One of the most high-profile forms of public corruption is bribery of a public official. Title 18 of the U.S. Code, Section 201 provides the statutory framework for bribery prosecutions. Federal legislators are continuing to work on legislation that increases penalties for public corruption and that attempts to close loopholes created by previous legislation.
Ethics violations occur at all levels of government (local, state, and federal) and includes allegations of judicial, legislative, regulatory, contract, and law enforcement corruption. Law enforcement corruption accounts for more than one-third of the current corruption investigations. These cases typically involve law enforcement officers accepting money to protect (or facilitate) drug-trafficking and organized criminal activity.
Breaches of the public trust can impact everything, from how well our borders are secured and our neighborhoods protected, to verdicts handed down in courts of law, to the quality of our roads and schools.
Public corruption is one of the FBI’s top investigative priorities—behind only terrorism, espionage, and cyber crimes.
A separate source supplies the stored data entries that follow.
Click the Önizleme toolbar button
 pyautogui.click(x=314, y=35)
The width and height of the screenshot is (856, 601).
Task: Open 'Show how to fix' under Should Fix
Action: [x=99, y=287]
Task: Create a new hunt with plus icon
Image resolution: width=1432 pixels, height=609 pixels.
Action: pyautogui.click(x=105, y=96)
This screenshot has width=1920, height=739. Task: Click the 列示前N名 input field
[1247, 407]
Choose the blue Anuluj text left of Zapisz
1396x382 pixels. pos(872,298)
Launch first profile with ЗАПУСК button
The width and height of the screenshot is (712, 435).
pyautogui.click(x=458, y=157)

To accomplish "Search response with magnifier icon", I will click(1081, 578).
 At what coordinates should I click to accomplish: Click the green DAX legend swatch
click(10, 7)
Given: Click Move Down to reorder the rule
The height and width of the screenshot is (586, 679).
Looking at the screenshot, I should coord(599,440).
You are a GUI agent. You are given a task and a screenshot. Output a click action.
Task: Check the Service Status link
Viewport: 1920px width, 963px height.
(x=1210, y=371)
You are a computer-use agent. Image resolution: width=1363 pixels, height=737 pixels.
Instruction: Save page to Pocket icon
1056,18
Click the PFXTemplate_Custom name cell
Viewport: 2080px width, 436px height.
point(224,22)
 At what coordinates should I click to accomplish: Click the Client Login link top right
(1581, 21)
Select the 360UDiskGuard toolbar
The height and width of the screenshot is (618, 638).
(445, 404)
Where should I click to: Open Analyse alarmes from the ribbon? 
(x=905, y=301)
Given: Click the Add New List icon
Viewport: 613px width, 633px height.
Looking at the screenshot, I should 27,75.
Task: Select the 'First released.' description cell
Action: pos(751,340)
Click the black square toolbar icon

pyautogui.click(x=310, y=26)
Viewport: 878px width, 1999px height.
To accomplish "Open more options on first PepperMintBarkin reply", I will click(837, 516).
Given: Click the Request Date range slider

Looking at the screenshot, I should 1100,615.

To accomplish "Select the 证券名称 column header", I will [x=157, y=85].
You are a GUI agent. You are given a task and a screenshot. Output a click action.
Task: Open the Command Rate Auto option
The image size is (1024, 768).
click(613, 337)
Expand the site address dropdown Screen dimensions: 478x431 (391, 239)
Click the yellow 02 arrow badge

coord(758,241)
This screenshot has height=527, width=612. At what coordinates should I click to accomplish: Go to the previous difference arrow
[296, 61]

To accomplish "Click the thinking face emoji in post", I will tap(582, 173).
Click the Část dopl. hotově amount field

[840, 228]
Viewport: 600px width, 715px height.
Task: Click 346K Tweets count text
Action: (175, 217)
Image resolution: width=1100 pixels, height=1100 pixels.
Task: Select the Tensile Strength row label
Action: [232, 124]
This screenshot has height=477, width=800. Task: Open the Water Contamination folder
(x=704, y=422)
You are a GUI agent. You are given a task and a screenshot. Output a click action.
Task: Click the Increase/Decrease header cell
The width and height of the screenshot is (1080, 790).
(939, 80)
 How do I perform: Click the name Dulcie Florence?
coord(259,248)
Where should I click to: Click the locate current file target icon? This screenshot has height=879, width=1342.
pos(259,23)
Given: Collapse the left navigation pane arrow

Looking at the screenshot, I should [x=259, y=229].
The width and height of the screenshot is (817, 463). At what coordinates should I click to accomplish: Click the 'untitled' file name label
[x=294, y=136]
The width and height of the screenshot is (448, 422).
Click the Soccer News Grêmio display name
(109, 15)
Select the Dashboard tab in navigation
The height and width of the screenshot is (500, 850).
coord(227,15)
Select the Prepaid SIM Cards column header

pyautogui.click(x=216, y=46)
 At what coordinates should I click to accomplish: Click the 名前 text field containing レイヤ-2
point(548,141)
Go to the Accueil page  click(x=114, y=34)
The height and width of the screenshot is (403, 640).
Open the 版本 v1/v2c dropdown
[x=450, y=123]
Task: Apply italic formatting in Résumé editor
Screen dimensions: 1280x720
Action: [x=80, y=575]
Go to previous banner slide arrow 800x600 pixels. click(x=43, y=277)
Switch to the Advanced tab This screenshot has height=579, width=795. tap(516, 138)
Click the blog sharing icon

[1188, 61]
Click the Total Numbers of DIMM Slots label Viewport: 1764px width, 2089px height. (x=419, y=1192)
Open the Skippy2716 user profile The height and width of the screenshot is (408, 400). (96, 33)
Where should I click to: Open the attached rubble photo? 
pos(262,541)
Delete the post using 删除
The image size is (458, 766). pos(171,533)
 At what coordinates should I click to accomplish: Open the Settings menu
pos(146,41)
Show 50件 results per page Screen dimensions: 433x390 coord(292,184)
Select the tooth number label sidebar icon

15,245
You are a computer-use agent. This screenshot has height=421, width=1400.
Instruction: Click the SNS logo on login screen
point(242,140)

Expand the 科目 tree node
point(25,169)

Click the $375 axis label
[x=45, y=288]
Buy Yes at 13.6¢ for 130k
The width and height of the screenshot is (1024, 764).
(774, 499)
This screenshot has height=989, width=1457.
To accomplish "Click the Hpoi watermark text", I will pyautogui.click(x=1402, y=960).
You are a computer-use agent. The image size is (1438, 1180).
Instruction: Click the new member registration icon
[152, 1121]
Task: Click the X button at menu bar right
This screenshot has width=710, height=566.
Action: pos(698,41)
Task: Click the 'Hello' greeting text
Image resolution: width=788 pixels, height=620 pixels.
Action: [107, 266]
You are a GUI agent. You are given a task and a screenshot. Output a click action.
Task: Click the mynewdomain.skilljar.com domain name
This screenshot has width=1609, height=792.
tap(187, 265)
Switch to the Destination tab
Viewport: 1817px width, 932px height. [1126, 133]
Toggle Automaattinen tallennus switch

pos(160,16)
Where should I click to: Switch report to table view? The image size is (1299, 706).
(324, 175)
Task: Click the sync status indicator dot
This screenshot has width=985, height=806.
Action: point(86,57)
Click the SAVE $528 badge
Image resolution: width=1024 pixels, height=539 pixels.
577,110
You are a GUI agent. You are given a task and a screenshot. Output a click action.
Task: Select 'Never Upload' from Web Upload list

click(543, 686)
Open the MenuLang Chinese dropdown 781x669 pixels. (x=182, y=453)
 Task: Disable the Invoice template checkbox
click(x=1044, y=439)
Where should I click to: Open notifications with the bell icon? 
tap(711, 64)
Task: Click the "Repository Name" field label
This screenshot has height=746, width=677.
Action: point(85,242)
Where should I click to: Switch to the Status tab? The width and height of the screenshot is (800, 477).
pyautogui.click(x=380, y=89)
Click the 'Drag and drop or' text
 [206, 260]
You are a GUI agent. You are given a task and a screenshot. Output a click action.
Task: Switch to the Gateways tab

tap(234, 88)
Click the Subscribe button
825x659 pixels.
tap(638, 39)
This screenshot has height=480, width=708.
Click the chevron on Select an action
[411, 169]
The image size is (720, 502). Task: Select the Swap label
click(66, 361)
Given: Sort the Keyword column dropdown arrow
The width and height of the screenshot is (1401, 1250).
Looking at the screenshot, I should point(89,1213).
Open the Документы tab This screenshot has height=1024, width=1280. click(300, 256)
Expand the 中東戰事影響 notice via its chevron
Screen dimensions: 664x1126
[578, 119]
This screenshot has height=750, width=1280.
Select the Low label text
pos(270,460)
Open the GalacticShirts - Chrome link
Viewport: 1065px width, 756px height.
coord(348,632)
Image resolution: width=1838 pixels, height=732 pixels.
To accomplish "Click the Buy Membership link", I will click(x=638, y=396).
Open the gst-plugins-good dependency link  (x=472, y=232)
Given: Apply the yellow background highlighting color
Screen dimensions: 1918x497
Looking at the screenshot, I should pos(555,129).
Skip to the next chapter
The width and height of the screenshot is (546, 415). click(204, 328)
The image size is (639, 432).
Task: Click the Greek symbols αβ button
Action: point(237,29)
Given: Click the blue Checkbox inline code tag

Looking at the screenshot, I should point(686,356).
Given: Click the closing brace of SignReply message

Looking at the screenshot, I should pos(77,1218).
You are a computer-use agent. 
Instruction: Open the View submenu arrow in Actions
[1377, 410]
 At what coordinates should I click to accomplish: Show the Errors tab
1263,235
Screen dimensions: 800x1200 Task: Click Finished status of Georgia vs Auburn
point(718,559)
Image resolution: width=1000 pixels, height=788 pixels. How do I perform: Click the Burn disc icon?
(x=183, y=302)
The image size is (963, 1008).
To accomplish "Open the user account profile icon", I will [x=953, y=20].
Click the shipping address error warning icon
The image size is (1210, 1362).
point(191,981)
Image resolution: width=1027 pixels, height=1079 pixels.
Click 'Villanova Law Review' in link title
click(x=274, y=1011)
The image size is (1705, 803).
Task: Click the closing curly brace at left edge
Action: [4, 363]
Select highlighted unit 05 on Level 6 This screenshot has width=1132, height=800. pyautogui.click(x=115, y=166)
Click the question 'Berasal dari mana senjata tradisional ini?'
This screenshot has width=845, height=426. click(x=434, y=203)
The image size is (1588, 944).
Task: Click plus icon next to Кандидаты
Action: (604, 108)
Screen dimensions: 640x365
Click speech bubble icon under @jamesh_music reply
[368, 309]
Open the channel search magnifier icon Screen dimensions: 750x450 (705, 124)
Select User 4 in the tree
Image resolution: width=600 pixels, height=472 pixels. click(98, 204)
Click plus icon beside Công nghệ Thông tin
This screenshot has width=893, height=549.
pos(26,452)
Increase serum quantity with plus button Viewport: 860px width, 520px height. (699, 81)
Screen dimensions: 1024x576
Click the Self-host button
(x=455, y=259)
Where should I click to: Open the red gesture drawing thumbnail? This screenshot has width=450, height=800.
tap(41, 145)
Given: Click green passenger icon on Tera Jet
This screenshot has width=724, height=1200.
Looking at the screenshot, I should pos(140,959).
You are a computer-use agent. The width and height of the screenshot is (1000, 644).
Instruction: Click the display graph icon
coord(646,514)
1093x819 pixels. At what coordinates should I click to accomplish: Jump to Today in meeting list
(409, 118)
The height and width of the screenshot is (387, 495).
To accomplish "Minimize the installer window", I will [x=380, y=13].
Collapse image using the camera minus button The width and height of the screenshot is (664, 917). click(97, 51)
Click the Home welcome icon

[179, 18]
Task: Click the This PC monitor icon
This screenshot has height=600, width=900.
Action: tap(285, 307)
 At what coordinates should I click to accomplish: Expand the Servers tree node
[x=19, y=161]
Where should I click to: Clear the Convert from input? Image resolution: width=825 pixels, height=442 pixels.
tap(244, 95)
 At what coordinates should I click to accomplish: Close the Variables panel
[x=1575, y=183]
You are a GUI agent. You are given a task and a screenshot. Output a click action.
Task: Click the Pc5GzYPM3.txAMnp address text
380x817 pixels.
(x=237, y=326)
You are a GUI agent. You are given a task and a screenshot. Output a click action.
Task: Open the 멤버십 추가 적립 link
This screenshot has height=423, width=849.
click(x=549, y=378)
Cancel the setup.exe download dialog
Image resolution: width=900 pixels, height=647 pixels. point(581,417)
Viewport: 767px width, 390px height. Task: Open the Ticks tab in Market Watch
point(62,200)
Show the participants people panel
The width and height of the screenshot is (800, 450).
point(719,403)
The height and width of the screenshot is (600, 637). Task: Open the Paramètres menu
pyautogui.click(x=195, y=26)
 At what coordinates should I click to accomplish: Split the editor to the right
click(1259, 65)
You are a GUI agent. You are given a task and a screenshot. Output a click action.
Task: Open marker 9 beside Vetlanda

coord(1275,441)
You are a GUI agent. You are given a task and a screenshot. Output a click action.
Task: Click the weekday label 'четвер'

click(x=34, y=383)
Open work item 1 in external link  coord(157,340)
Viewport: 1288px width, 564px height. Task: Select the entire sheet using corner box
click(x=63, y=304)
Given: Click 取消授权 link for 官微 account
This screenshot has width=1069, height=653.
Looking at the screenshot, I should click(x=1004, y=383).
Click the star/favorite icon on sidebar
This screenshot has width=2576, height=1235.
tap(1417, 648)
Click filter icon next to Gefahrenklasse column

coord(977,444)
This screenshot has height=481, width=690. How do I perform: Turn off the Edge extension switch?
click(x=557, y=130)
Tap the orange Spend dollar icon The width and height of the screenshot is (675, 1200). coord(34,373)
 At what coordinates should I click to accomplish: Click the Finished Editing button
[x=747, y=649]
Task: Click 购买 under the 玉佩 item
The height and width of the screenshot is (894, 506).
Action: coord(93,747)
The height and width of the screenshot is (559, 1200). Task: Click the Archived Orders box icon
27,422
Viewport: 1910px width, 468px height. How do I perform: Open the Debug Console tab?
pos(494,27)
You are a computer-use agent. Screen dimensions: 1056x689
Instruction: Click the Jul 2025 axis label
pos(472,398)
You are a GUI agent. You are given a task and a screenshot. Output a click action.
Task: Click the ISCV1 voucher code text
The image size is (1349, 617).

Federal cases of public corruption are prosecuted by the Department of Justice. Individual states also prosecute cases of public corruption, including charges of bribery, receiving unlawful gratuities, and misuse of confidential information. Private criminal defense lawyers often specialize in either state or federal cases.
State court penalties for public corruption range from six months in prison and a $1,000 for misdemeanor misuse of confidential information to a prison term of 8 years and up to a $250,000 fine for felony bribery. A federal offense can likewise garner serious penalties, which may include thousands of dollars and/or time in federal prison.
If you are under investigation for public corruption or face charges for violation of state or federal laws, you will need an experienced criminal defense attorney on your side. If you cannot afford your own lawyer, the government (federal, state, or local) must provide one for you, called a “public defender.” If you can afford your own attorney, you might consider hiring a private criminal defense lawyer. A private criminal defense attorney will bring not only a wealth of expertise regarding the criminal justice system to your case, he or she may also bring the objectivity and robust representation of an advocate who is not entrenched in public service.